RV è un composto tossico polifenolico naturale che si trova in abbondanza nelle uve, vini rossi o di gelso e altri commestibili piante. Recenti studi clinici hanno indicato che RV è ben tollerato e relativamente sicuro per l'uso negli esseri umani [5] - [7]. RV ha dimostrato di inibire la proliferazione di una varietà di cellule tumorali mediante inattivazione dei vari percorsi di sopravvivenza cellulare compreso il pathway PI3-chinasi /AKT [24]. RV è stato anche dimostrato che mostra potenziale attività chemiopreventiva in diversi modelli tumorali cancerogeno-indotta compresi seno, intestino, fegato, esofago e colon [3], [25], [26]. Inoltre, è stato riportato che il trattamento RV inibisce la crescita del cancro al pancreas e aumenta gli effetti antitumorali della gemcitabina eventualmente attraverso la soppressione di attivazione di NF-КB e down-regolare l'espressione della ciclina D1, COX-2, ICAM-1, MMP-9 e survivina nei tessuti tumorali [27]. Sebbene studi precedenti hanno indicato che RV, a dosi elevate, può inibire la proliferazione delle cellule tumorali inducendo apoptosi [28] - [31], una sfida importante per l'uso di questo CAM è che la concentrazione di RV necessaria per indurre apoptosi in cellule tumorali
in vitro
è troppo grande per raggiungere il
in vivo
in un ambiente clinico [5] - [7], [32]. Dato che l'induzione di senescenza richiede molto più bassa concentrazione di agenti antitumorali e produce così un minor numero di effetti collaterali indesiderati [12], si è cercato di indagare se bassa dose di trattamento RV potrebbe inibire la crescita delle cellule tumorali attraverso l'induzione di senescenza prematura.

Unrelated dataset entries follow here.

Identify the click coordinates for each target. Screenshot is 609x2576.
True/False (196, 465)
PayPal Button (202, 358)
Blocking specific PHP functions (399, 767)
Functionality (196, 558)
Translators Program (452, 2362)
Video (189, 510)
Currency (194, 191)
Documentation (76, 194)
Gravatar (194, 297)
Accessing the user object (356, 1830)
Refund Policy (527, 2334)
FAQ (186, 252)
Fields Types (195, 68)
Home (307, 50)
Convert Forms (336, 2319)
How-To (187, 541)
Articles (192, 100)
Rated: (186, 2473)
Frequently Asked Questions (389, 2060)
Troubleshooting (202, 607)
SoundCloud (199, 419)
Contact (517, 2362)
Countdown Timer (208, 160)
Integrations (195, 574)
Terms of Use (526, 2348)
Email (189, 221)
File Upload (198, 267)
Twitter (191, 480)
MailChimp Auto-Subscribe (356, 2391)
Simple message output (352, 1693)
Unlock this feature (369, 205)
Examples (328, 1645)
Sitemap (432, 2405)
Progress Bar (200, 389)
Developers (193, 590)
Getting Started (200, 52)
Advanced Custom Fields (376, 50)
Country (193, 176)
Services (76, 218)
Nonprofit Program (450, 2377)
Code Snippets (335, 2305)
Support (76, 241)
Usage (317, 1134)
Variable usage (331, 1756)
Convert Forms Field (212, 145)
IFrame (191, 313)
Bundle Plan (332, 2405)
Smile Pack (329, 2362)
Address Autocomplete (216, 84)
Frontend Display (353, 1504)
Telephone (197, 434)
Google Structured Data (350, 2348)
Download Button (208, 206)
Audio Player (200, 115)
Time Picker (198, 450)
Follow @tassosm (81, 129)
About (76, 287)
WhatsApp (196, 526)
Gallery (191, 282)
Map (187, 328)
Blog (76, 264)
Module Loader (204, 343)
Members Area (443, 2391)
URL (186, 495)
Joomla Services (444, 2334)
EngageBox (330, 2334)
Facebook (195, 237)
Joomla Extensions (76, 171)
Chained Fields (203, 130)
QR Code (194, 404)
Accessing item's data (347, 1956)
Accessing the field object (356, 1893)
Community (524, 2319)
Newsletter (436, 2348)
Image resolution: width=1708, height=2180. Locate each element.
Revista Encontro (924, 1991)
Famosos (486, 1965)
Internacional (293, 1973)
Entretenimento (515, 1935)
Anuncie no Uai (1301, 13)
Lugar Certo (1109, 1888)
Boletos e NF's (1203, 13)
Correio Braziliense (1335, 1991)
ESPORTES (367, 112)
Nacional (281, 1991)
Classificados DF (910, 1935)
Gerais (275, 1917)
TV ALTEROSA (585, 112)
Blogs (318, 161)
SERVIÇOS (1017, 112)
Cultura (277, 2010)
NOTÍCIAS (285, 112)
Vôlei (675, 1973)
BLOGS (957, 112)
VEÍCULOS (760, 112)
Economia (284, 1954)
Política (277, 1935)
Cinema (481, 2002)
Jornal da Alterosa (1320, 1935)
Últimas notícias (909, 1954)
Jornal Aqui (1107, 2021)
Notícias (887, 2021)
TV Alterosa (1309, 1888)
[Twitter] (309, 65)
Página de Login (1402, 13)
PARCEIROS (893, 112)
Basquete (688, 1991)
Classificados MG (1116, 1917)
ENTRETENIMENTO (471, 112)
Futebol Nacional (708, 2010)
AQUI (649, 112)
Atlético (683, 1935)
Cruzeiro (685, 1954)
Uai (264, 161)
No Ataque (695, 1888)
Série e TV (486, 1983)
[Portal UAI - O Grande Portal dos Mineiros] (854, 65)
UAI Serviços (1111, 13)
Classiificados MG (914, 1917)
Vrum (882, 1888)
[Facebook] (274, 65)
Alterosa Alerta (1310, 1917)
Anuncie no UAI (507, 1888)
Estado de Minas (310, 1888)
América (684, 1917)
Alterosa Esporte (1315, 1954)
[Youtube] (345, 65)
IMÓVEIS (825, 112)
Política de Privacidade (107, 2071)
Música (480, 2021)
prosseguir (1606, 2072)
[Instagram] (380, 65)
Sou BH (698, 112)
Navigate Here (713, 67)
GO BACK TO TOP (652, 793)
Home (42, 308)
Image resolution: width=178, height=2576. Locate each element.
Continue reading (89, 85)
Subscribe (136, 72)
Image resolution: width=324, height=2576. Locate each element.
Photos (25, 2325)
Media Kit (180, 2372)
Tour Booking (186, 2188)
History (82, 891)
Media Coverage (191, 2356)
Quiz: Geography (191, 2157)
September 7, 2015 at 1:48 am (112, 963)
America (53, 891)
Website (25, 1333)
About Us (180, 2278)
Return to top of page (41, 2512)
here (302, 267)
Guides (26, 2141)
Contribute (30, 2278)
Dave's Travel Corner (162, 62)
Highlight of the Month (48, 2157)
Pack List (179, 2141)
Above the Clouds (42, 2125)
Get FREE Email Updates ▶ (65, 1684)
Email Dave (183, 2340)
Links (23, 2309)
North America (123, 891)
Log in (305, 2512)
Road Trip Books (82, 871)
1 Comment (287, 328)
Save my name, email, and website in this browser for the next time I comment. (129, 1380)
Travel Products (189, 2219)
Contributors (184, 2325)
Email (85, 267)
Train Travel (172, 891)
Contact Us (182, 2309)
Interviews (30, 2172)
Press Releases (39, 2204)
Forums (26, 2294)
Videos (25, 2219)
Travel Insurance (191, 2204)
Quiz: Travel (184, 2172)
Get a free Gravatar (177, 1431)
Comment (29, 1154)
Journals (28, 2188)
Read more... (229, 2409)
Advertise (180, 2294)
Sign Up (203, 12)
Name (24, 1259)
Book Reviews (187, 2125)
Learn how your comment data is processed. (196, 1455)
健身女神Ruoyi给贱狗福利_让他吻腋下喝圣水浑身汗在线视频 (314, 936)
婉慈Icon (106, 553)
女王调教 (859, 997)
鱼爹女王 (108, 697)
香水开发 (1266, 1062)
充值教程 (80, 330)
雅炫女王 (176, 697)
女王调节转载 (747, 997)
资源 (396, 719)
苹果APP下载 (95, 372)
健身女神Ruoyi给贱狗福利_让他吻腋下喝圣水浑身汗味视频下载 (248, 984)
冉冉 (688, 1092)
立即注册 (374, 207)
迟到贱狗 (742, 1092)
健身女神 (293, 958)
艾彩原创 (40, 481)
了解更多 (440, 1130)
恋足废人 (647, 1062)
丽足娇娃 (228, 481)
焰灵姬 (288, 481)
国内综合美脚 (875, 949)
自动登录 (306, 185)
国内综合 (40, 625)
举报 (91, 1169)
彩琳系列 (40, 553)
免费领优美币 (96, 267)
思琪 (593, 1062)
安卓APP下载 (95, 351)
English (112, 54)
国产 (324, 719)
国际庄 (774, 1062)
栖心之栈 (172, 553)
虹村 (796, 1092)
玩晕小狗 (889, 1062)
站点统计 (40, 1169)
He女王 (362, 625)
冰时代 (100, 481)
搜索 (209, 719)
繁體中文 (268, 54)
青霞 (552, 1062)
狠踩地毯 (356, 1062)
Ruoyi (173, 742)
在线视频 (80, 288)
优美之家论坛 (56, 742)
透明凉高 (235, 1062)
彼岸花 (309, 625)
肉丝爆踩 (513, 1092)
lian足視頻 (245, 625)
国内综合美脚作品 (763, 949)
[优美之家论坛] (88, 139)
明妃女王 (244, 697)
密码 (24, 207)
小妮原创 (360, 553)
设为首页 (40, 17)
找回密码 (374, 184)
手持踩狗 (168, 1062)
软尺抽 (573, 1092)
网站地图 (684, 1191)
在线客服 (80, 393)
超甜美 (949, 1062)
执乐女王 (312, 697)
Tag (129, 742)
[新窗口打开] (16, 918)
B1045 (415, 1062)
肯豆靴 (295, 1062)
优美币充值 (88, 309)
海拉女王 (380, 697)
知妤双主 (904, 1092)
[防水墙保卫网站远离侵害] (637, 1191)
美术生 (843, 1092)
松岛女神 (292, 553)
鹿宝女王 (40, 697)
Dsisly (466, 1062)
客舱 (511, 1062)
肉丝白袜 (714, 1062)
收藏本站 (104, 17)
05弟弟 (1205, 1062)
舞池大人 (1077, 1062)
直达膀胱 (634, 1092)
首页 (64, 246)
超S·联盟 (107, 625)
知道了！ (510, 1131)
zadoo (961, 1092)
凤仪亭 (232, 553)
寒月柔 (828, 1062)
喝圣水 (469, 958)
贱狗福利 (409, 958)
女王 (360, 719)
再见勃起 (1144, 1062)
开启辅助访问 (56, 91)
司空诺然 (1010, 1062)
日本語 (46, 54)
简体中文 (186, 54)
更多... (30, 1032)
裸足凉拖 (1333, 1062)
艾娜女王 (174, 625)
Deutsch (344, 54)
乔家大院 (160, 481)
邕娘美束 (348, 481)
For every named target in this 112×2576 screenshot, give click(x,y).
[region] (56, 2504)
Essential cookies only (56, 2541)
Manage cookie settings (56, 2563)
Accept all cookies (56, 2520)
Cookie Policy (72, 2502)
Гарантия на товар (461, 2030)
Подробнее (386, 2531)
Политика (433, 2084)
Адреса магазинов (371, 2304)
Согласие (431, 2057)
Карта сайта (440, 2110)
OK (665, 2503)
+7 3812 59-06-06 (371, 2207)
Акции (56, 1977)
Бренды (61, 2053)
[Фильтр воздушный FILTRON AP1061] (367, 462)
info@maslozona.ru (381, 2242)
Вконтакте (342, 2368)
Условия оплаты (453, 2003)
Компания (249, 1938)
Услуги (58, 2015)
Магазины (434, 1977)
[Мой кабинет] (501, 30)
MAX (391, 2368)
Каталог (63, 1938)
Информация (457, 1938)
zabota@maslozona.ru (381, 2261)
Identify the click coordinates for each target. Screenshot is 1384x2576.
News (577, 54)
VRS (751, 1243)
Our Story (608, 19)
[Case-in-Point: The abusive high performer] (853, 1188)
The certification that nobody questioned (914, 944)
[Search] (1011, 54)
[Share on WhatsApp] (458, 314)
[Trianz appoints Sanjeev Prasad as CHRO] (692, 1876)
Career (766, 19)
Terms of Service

Nel presente studio, abbiamo dimostrato che il trattamento a basso dosaggio RV porta ad un significativo aumento della senescenza associata β-galattosidasi (SA-β-gal) colorazione e la elevata p53 e p21 espressione in cellule NSCLC, suggerendo che l'effetto antitumorale di RV è in gran parte attribuibile alla induzione di senescenza nelle cellule di cancro al polmone. studi meccanicistici rivelano che la senescenza RV-indotta è associata ad un aumento DSB DNA e la produzione di ROS nelle cellule tumorali del polmone. Inoltre, i nostri dati mostrano anche che l'inibizione della produzione di ROS da NAC attenua DSB DNA RV-indotta e senescenza precoce. Complessivamente, questi risultati dimostrano che il trattamento con basse dosi RV provoca senescenza precoce nelle cellule di cancro al polmone attraverso danni al DNA ROS-mediata, che evidenziano un significativo contributo di induzione senescenza agli effetti antitumorali di RV.

Risultati

RV inibisce la crescita di cellule tumorali in modo dose-dipendente modo

studi precedenti hanno indicato che dosi più elevate di trattamento RV possono inibire la proliferazione delle cellule tumorali inducendo apoptosi [28] - [31], ma grande sfida per questa strategia l'apoptosi che provocano è che la concentrazione necessaria per indurre l'apoptosi nelle cellule tumorali
in vitro
non è raggiungibile
in vivo
[5] - [7], [32]. Pertanto, è importante determinare se il trattamento a basso dosaggio RV colpisce la crescita delle cellule tumorali. A tal fine, abbiamo trattato le cellule tumorali del polmone A549 e H460 con diversi dosaggi bassi di RV (0-50 micron) di esaminare se il trattamento RV ha alcun impatto sulla formazione di colonie di cellule NSCLC. saggi di sopravvivenza clonogenica dimostrato che, anche a partire da 10 pM di trattamento RV può sopprimere significativamente l'attività di formazione di colonie di cellule A549 e H460 (Figg. 1A, 1B e 1C). I dati mostrano anche che la soppressione RV-indotta di formazione di colonie correla bene con le concentrazioni di RV, suggerendo che il trattamento RV inibisce la crescita di cellule clonogenica NSCLC in modo dose-dipendente.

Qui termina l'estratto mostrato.